Thursday, September 04, 2008

Passchendaele

Paul Gross | 2008 | 114 mins | Canada

This year’s TIFF opener is a sweeping war epic. I’m not big on war films, and after Paul Verhoeven’s Zwartboek (which I liked, for the record, but didn’t think went far enough into the world of Verhoeven-esque extreme abjection) I developed an incurable case of WWII-film-fatigue. So I guess even though I'm not a military history kinda girl, it was refreshing to see the muddy, rainy trenches of The Great War up on the big screen, rather than concentration camps, or god forbid, Baghdad.
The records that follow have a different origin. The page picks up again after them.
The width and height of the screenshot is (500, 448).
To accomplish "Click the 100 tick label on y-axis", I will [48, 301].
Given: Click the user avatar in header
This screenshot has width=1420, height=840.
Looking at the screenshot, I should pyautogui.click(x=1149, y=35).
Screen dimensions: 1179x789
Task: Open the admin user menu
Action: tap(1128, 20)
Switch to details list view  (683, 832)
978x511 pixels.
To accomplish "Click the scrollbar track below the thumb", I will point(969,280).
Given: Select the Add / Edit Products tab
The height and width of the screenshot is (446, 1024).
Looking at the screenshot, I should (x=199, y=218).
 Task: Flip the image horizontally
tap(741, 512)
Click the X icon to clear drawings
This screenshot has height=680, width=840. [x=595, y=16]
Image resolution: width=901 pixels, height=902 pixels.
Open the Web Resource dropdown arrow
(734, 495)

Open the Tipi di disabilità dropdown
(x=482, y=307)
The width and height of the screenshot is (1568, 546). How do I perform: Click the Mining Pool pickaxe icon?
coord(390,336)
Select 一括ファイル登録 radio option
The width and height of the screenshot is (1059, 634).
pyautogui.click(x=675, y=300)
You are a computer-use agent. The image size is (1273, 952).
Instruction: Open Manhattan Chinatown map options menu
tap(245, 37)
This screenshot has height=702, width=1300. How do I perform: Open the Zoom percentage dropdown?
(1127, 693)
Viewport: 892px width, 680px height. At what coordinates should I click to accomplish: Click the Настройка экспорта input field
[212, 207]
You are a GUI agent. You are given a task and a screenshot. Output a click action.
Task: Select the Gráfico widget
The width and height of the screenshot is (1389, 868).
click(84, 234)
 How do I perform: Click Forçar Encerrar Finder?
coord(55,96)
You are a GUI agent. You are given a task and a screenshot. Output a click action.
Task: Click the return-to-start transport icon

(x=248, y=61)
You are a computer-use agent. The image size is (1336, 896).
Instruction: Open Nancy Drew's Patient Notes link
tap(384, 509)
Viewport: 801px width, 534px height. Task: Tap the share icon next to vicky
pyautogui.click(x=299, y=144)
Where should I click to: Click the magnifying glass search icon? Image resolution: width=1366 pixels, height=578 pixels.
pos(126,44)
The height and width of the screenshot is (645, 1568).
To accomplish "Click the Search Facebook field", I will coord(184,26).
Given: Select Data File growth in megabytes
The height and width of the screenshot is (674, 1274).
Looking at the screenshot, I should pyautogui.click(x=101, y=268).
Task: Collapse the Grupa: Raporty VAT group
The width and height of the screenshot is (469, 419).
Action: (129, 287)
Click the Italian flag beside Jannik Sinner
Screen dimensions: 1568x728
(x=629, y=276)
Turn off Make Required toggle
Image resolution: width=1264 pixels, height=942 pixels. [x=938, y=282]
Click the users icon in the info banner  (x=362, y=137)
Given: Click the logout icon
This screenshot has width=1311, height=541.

The tale of Passchendaele itself is pretty depressing – the battle raged on for months with absolutely mind-boggling numbers of casualties, until the strategic point was won by the Canadians. A real symbol of the horrors of the war, the long battle of Passchendaele took about 600,000 lives from all sides.

The film version spends half its time in Calgary, Alberta, where Seargent Dunne (Paul Gross) has just been discharged from the military hospital after a long convalescence. Obviously shell shocked from his time in the trenches, the quiet soldier sets to work on wooing a beautiful nurse (Caroline Dhavernas). When her brother (a headstrong asthmatic) decides to go to war in spite of his health and inexperience, the protective Dunne follows the boy to Passchendaele, where all are destined to meet their fate.

It’s not a bad film. For a sweeping war epic, it’s pretty beautifully shot, and Paul Gross sure looks handsome and acts the hell out of some of those emotional scenes with his lady nurse so hard that I nearly shed a tear. It’s just that the whole thing feels like something they’d make you watch at a Remembrance Day assembly in school because it’s educational and good for you, which I’m pretty sure is the exact opposite of the note any Canadian filmmaker would ever want to strike.

Writer's note: after a day of thinking about it, it occurred to me that I always used to cry at Remembrance Day assemblies. So I guess the above isn't really so much of a criticism.